— BEGIN GIVEN ENTRIES —

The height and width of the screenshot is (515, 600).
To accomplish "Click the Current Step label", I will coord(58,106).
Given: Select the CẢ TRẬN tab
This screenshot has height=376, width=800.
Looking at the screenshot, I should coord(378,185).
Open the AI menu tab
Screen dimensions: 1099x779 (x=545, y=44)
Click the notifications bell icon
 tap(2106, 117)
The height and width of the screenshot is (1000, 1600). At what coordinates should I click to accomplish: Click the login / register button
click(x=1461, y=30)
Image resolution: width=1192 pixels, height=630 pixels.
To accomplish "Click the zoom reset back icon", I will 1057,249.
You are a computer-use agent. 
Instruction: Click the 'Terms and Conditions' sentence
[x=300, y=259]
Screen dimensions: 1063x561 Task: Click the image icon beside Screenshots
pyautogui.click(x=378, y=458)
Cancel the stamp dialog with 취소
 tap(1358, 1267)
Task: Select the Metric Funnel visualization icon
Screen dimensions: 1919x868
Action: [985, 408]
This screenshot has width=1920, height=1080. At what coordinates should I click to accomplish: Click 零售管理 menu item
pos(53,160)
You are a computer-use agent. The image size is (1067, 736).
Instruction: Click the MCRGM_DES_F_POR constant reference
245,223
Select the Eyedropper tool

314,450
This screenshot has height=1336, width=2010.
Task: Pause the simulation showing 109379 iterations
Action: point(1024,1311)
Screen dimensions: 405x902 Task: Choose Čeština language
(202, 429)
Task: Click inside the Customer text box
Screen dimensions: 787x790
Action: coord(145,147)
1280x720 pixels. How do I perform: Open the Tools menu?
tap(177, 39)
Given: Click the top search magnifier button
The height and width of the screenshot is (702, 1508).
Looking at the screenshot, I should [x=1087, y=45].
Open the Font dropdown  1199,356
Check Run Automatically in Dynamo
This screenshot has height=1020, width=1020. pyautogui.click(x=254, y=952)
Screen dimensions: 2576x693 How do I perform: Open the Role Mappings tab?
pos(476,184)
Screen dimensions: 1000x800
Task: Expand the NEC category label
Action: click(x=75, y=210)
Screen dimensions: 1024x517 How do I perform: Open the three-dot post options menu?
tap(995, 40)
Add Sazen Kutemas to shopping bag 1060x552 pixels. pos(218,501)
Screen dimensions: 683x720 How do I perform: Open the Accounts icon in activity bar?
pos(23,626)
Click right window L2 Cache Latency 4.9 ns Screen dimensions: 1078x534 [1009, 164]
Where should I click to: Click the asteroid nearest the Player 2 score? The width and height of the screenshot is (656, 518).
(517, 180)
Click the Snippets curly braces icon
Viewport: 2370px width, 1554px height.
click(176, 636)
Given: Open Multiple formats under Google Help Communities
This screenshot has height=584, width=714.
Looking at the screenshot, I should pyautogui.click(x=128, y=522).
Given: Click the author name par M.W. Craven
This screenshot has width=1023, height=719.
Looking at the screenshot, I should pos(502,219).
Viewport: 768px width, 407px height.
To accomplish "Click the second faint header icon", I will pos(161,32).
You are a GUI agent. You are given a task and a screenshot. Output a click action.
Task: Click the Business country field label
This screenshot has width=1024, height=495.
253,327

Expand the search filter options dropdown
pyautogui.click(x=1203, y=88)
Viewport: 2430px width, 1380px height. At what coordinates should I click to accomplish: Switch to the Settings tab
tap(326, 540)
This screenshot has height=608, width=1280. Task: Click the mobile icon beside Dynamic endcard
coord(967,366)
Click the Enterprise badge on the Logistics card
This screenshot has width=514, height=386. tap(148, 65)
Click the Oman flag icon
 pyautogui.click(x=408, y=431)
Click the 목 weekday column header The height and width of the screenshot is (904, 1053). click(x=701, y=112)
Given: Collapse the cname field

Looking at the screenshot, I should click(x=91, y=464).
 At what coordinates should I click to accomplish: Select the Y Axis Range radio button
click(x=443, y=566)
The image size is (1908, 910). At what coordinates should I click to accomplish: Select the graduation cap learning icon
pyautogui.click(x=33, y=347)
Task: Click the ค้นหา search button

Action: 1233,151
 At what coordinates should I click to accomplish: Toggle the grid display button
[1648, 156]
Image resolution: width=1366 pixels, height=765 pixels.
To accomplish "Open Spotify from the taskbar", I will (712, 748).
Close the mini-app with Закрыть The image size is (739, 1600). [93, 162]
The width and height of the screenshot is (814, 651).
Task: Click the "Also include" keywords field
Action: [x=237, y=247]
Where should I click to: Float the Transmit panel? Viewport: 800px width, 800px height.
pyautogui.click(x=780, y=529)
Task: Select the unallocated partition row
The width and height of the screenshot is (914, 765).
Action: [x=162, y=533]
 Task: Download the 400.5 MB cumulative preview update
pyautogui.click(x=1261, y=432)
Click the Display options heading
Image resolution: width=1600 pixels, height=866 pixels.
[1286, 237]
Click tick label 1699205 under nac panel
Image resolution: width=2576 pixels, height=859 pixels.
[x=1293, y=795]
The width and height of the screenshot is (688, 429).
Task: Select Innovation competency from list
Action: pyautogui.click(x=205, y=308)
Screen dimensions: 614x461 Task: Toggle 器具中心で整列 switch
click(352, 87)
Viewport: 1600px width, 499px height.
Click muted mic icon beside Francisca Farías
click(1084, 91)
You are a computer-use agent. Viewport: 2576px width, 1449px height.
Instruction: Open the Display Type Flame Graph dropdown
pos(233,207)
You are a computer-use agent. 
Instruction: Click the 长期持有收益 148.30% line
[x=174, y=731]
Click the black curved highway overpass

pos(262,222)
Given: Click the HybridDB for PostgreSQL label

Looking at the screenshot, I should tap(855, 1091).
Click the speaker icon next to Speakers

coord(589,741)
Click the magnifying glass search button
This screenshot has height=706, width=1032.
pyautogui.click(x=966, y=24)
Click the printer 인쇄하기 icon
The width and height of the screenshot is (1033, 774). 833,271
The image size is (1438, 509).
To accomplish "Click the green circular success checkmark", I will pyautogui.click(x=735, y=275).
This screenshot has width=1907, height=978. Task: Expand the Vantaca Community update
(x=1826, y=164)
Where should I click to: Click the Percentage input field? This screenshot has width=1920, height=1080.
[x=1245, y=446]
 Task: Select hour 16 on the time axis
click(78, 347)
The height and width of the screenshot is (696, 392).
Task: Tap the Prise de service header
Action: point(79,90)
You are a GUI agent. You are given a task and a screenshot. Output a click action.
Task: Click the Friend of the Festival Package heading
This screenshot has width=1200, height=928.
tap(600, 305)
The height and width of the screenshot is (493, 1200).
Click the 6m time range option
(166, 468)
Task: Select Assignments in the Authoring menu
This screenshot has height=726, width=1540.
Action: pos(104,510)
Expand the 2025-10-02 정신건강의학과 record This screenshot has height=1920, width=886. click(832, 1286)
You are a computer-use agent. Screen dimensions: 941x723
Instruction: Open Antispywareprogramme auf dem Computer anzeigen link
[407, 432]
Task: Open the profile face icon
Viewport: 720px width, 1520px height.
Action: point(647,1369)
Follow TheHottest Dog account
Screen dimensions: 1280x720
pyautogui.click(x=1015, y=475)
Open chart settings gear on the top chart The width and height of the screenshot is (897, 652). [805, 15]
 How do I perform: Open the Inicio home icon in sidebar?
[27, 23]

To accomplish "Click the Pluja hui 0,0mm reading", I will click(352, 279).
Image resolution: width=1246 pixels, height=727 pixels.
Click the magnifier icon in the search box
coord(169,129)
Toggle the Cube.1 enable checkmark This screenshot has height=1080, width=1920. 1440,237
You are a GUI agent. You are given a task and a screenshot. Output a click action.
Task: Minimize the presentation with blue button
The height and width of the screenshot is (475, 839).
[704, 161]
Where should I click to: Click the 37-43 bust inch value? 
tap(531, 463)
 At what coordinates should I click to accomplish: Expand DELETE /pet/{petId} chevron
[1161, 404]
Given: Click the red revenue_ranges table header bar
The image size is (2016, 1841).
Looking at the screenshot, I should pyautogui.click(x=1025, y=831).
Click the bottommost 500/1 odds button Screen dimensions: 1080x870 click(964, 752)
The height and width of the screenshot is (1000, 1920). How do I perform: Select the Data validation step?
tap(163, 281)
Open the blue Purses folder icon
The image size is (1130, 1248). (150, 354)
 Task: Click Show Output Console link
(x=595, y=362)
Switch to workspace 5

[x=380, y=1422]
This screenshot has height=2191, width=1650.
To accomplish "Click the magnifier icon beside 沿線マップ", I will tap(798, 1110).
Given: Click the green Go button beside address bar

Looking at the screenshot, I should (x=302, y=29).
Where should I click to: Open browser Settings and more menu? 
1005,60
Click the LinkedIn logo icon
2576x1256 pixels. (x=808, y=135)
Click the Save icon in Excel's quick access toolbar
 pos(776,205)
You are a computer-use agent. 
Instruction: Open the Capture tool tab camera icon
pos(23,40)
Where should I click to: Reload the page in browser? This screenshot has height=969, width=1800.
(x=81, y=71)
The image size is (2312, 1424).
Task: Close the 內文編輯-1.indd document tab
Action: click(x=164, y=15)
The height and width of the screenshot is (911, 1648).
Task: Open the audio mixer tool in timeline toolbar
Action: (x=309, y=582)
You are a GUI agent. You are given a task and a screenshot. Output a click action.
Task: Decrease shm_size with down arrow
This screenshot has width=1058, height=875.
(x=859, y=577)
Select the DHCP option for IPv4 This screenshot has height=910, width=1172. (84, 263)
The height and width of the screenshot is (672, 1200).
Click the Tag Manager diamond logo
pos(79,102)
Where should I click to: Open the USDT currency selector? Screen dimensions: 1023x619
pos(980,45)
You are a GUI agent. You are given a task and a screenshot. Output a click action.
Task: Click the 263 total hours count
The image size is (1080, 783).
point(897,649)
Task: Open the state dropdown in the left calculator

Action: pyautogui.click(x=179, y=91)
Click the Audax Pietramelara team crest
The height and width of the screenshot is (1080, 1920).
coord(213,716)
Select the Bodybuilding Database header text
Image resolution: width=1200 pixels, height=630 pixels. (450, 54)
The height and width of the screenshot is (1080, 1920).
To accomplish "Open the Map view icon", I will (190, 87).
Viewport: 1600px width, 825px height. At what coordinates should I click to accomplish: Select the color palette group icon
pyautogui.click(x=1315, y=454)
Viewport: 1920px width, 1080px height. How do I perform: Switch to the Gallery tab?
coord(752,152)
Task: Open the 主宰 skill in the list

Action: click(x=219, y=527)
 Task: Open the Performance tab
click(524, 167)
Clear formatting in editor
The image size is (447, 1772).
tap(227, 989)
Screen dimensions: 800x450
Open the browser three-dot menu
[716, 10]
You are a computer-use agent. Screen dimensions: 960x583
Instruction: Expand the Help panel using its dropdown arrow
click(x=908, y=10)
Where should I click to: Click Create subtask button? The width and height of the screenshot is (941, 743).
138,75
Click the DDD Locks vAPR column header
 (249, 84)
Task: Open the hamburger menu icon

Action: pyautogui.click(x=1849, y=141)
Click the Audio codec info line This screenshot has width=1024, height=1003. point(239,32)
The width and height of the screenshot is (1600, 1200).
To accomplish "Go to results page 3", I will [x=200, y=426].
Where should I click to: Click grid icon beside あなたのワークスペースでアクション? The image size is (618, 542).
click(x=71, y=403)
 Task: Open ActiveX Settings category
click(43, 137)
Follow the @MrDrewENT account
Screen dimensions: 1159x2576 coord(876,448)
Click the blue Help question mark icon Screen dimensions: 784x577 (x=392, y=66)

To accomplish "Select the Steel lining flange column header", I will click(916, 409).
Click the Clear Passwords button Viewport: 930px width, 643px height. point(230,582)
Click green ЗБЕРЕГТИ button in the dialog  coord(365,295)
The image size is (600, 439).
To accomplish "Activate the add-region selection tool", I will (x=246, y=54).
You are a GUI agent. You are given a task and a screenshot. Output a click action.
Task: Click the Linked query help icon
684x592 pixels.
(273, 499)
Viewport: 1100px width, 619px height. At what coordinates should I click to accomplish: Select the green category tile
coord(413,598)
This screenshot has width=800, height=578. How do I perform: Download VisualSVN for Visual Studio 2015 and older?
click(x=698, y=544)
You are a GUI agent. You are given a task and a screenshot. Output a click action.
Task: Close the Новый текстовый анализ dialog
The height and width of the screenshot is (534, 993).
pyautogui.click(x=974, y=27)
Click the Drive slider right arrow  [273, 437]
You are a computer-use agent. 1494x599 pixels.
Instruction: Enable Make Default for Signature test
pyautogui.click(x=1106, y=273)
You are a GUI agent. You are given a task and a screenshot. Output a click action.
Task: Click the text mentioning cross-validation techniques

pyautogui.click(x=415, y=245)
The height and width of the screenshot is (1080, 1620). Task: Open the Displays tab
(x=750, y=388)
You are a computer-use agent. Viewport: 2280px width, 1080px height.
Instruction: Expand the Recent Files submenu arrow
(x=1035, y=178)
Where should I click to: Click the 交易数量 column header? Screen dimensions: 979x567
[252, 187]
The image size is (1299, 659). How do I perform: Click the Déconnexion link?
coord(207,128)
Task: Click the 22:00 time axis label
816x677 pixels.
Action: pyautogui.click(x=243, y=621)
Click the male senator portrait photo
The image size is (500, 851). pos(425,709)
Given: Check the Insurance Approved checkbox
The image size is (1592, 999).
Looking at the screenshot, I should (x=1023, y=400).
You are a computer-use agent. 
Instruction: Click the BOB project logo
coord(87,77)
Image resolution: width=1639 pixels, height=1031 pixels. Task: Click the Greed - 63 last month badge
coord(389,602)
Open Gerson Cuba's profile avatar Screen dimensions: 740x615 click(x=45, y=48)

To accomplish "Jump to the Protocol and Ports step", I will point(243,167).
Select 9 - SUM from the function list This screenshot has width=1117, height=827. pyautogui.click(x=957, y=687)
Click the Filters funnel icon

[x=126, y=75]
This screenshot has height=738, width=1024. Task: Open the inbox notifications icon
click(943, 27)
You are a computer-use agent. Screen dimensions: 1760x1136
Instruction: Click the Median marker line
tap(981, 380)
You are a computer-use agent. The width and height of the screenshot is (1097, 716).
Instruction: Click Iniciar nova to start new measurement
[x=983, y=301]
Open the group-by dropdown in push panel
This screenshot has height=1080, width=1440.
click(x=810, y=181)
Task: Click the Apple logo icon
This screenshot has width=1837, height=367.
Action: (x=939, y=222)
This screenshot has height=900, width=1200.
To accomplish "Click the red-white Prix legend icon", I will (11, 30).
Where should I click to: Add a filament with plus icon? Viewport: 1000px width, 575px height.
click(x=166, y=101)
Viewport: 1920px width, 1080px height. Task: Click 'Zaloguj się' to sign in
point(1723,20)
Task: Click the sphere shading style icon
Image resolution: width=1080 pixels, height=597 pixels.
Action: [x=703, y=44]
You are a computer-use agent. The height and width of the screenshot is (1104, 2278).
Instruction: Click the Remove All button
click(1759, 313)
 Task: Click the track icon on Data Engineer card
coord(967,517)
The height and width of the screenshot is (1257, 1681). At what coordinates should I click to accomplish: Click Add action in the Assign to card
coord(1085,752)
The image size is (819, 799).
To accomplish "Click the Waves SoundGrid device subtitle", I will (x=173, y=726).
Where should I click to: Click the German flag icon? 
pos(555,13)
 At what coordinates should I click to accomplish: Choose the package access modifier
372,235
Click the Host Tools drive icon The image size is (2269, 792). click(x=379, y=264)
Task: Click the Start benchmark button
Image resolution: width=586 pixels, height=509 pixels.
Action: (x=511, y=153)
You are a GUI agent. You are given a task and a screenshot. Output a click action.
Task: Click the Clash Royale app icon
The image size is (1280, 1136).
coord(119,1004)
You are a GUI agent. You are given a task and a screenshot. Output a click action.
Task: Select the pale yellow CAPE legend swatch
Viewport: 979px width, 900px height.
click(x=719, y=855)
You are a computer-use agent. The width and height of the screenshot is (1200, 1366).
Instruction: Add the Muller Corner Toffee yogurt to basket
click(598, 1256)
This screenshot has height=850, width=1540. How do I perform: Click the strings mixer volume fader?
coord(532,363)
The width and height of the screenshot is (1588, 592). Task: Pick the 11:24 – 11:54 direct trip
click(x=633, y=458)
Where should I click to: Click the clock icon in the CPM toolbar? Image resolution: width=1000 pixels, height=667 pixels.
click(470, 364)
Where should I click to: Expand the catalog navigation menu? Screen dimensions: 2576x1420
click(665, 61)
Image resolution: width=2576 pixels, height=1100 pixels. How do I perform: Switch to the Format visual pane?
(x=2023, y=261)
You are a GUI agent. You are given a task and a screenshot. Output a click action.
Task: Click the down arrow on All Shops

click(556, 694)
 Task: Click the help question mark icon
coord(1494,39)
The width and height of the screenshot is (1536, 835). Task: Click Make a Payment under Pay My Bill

— END GIVEN ENTRIES —

[EXERCISE OBJECTIVE]
Format everything in the records above, from the line containing "The width and height of the screenshot is (1588, 592)." down to the line containing "click(470, 364)", as a numbered list, leaving out any blank lines.

[FINAL RESULT]
1. The width and height of the screenshot is (1588, 592). Task: Pick the 11:24 – 11:54 direct trip
2. click(x=633, y=458)
3. Where should I click to: Click the clock icon in the CPM toolbar? Image resolution: width=1000 pixels, height=667 pixels.
4. click(470, 364)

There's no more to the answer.